365 Days of Fibromyalgia

Reunion

August 30, 2014

Family Reunion

Today was a family reunion which I haven’t been too in years. I’m staying with my mother and aunt at this time, so of course they thought I was going to go. Even their aunt wanted me to go but I am an adult now I will not be forced into going places I don’t want to go. I haven’t been able to really get any rest this week and not just that my body isn’t up to it, I just don’t care to see those people family or not. My be hurtful but I’m being truthful.
Seems as though my cycle decided to turn off today, I’m glad about that but I still don’t feel good.

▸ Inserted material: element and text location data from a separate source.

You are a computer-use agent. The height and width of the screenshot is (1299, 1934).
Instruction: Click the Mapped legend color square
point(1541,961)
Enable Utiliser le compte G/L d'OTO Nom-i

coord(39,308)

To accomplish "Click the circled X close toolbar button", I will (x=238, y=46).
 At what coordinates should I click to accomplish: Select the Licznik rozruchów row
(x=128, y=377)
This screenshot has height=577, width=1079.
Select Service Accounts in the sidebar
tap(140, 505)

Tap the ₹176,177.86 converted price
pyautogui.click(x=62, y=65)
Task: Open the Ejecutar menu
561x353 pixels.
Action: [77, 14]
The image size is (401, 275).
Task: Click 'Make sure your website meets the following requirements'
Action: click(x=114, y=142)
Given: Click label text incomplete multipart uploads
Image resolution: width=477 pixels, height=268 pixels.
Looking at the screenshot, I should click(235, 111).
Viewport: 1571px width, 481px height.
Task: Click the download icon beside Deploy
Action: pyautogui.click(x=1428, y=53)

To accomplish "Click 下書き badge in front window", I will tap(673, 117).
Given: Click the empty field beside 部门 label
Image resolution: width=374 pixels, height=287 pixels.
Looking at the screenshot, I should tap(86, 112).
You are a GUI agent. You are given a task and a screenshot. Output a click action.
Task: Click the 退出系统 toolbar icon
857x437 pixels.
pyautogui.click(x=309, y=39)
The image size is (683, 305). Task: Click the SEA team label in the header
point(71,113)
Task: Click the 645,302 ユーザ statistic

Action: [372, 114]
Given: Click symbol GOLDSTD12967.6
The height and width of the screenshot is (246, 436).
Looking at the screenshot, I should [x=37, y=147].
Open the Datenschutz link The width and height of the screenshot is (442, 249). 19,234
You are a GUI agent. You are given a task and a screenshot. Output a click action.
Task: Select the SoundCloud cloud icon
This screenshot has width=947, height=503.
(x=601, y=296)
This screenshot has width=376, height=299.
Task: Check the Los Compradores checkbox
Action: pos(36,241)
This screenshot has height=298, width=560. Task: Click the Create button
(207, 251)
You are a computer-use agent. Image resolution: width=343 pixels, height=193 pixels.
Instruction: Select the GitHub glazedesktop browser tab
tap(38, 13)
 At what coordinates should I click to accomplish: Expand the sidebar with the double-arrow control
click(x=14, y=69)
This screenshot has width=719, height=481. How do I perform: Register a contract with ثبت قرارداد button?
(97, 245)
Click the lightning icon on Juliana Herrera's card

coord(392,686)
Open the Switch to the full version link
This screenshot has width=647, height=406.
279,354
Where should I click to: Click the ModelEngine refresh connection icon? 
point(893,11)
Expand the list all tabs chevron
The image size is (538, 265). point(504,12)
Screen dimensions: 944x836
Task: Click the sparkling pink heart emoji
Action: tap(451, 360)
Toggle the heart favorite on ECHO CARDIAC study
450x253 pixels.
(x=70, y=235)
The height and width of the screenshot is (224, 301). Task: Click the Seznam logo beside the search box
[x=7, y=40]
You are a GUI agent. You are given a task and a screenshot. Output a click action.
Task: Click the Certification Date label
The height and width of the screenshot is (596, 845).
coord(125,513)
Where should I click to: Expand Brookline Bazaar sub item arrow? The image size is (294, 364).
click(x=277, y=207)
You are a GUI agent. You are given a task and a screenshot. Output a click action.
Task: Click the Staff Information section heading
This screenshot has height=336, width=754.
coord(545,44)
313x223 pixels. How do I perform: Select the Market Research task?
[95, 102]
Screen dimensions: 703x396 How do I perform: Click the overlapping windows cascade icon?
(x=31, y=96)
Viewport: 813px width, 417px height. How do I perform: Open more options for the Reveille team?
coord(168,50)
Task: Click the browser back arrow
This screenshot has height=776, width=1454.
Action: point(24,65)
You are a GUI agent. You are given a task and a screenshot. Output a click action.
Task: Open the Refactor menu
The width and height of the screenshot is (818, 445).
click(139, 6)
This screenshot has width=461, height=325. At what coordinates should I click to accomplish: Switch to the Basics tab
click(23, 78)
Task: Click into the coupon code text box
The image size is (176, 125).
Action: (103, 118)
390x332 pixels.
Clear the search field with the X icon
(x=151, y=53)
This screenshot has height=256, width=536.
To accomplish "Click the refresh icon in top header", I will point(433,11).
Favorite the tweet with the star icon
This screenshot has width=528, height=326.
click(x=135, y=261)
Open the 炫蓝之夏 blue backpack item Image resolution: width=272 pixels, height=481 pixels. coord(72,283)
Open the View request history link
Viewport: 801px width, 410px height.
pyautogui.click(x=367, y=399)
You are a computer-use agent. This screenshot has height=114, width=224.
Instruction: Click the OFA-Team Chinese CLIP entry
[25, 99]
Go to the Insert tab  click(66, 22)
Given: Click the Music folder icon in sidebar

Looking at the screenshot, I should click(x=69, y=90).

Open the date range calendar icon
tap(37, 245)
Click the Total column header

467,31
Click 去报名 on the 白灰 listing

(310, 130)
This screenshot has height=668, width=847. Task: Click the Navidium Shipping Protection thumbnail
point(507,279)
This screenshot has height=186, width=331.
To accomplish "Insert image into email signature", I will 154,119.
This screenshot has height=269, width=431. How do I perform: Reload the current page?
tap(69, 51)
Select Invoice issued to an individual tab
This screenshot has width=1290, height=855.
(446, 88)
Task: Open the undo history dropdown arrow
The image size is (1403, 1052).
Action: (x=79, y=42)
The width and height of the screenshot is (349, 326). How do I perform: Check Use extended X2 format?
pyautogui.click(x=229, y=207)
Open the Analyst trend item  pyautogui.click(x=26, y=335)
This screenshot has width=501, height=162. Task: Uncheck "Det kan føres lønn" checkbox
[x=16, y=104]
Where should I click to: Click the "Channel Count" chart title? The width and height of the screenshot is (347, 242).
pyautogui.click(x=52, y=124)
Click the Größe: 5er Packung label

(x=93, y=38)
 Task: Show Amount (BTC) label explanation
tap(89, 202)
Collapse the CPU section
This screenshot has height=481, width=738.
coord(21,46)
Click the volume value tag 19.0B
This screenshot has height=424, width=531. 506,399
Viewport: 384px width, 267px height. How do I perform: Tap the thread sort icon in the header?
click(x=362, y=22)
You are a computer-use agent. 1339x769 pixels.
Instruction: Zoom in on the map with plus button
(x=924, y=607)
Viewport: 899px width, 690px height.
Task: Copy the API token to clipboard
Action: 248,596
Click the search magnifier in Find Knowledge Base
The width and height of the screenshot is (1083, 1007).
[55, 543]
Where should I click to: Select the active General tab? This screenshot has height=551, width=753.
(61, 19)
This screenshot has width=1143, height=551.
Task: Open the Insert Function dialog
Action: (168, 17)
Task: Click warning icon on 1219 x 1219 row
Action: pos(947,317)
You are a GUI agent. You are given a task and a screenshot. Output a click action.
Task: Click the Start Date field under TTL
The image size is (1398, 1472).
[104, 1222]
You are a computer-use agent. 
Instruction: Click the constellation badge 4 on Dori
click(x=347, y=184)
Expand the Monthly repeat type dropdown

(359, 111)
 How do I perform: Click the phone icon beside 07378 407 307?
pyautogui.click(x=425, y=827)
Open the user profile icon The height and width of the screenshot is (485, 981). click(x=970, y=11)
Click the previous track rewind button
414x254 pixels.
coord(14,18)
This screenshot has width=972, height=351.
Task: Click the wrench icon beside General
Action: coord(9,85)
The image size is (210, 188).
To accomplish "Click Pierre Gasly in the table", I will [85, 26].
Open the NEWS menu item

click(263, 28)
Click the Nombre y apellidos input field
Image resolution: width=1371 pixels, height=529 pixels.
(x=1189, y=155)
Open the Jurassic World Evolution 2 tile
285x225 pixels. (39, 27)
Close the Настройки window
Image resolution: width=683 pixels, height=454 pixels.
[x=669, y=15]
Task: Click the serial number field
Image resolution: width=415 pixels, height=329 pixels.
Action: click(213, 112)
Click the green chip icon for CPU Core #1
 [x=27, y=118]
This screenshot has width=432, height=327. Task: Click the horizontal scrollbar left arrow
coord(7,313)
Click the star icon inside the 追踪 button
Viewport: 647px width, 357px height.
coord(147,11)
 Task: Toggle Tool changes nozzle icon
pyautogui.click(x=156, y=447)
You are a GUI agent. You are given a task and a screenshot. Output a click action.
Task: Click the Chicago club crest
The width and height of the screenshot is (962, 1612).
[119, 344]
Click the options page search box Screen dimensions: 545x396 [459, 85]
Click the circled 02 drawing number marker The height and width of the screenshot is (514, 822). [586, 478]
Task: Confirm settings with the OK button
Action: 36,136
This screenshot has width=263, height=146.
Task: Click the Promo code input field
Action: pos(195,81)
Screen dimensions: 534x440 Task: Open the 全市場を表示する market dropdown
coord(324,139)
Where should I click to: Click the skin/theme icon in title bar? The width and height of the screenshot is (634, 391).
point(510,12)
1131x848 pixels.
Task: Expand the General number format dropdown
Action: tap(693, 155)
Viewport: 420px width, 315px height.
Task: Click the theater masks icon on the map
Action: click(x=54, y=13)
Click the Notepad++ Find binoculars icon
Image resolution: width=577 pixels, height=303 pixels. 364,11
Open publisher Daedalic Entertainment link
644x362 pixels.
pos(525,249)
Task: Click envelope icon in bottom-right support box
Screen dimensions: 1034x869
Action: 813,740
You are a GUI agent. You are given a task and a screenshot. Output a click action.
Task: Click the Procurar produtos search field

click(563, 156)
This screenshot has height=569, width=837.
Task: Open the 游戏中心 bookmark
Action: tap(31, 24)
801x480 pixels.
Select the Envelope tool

It’s a good thing I didn’t go anywhere because I was going to take a walk but before leaving out I began feeling not quite right. I decided to eat something and while eating I was felt a bit dizzy/lightheaded. My body started to ache and become weak. I could feel it as I walk around and when using my arms to get clothes out the washer, and I can’t a pain in my hip for a moment there. Today is not my day it seems. Almost every tender point is sore. Along with what is a tension headache I believe because I have some aching in my neck.
I began feeling much worst as if my blood pressure was up, but the machine here at the house wouldn’t work. I drove myself to the nearest walmart and of course they don’t have one for me to test myself. I just don’t feel up to driving to check walgreens or cvs so I just sat in the car in the parking lot for awhile before driving back home. My sight was trying to mess up on me and i in the grumpiest mood ever. I’m irritable and depressed all in one. I’m grumpy and sad, what a mess. I am happy to be alone right now, I’m so going to hate when everyone returns, I’m going to have to try and have a better attitude.
I had a reunion with myself today and it didn’t go well.